Collected data entries:
------------------------------------------------------------

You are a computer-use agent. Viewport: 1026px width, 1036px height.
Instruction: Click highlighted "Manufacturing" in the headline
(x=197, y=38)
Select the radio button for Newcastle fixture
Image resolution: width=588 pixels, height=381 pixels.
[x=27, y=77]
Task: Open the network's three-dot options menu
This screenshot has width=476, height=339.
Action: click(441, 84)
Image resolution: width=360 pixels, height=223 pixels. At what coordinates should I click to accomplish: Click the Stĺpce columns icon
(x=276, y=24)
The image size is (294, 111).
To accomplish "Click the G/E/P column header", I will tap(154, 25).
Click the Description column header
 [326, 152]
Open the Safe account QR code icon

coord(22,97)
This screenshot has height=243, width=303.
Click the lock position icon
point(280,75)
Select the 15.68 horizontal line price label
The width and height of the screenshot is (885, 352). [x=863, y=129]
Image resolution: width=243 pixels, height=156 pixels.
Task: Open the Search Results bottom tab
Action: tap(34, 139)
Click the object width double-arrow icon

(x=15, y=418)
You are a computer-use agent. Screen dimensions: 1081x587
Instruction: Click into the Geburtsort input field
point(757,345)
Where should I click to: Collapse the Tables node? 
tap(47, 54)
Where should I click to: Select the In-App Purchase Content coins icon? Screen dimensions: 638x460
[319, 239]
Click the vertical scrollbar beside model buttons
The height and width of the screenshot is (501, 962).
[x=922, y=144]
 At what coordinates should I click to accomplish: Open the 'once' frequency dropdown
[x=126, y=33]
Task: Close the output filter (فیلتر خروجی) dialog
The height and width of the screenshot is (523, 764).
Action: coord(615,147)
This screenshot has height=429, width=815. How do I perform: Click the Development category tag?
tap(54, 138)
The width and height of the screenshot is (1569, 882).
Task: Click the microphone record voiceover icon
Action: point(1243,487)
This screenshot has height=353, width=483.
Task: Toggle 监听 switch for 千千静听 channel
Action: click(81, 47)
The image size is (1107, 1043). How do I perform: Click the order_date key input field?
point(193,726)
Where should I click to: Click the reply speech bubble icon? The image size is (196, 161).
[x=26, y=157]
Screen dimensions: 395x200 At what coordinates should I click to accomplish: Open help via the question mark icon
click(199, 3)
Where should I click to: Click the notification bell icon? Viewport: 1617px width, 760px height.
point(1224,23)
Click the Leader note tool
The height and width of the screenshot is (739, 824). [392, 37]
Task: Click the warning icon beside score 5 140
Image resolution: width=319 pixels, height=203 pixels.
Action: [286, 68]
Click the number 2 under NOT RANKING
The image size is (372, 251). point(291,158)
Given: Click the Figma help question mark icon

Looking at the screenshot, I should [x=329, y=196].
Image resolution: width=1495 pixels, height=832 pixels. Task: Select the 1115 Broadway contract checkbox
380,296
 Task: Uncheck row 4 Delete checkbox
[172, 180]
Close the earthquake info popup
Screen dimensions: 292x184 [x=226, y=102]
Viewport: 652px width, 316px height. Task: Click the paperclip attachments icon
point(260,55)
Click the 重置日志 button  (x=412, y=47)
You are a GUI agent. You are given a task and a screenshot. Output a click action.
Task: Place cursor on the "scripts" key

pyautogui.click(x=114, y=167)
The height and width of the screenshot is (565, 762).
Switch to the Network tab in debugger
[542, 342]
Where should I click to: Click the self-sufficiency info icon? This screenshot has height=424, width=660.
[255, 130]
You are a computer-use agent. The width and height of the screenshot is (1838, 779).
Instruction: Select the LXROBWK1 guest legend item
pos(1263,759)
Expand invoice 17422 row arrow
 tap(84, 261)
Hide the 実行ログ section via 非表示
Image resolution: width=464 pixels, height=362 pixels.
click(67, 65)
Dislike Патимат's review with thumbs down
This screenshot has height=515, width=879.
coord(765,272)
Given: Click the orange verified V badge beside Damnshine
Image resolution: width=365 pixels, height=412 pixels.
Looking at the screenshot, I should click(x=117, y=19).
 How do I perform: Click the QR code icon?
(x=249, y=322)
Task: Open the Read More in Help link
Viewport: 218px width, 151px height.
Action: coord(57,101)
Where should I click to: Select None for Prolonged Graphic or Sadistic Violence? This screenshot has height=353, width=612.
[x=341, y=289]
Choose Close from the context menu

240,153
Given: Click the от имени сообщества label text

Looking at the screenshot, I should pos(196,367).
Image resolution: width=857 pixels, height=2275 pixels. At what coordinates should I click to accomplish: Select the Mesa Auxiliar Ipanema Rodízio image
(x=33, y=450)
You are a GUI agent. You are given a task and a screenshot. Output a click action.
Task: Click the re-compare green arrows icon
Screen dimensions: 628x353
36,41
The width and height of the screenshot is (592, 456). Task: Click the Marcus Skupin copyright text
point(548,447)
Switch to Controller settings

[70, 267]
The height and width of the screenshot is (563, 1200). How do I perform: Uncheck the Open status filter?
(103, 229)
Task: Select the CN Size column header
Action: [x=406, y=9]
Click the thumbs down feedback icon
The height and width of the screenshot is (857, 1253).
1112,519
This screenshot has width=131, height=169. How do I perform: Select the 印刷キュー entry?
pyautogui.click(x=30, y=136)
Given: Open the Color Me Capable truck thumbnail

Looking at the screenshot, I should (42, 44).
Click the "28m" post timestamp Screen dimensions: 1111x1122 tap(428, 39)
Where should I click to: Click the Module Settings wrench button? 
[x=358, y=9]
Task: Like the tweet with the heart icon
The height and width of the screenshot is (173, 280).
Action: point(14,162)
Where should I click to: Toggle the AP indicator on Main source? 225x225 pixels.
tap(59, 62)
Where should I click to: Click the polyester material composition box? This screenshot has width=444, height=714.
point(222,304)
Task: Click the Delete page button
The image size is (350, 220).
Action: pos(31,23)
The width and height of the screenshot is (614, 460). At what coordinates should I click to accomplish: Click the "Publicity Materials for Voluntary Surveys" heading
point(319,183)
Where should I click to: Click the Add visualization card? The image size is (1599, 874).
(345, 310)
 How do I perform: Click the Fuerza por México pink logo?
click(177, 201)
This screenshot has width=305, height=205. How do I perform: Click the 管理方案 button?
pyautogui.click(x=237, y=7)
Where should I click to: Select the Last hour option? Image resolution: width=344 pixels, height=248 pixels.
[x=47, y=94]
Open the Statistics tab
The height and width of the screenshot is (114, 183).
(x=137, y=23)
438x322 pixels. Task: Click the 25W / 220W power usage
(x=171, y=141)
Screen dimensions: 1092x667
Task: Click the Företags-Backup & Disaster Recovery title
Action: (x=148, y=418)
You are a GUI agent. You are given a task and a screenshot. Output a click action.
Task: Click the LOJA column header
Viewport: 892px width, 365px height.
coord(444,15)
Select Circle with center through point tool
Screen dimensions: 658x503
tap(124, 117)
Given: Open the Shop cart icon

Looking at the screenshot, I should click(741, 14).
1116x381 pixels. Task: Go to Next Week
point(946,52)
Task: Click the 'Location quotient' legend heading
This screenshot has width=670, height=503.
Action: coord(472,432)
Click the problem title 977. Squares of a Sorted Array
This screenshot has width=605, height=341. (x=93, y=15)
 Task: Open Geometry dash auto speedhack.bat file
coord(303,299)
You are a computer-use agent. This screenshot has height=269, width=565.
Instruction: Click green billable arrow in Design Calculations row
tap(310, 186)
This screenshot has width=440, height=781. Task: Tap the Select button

------------------------------------------------------------

● About this exercise
Answer with a number only: how many lines above have the word "computer"?

● Task response
4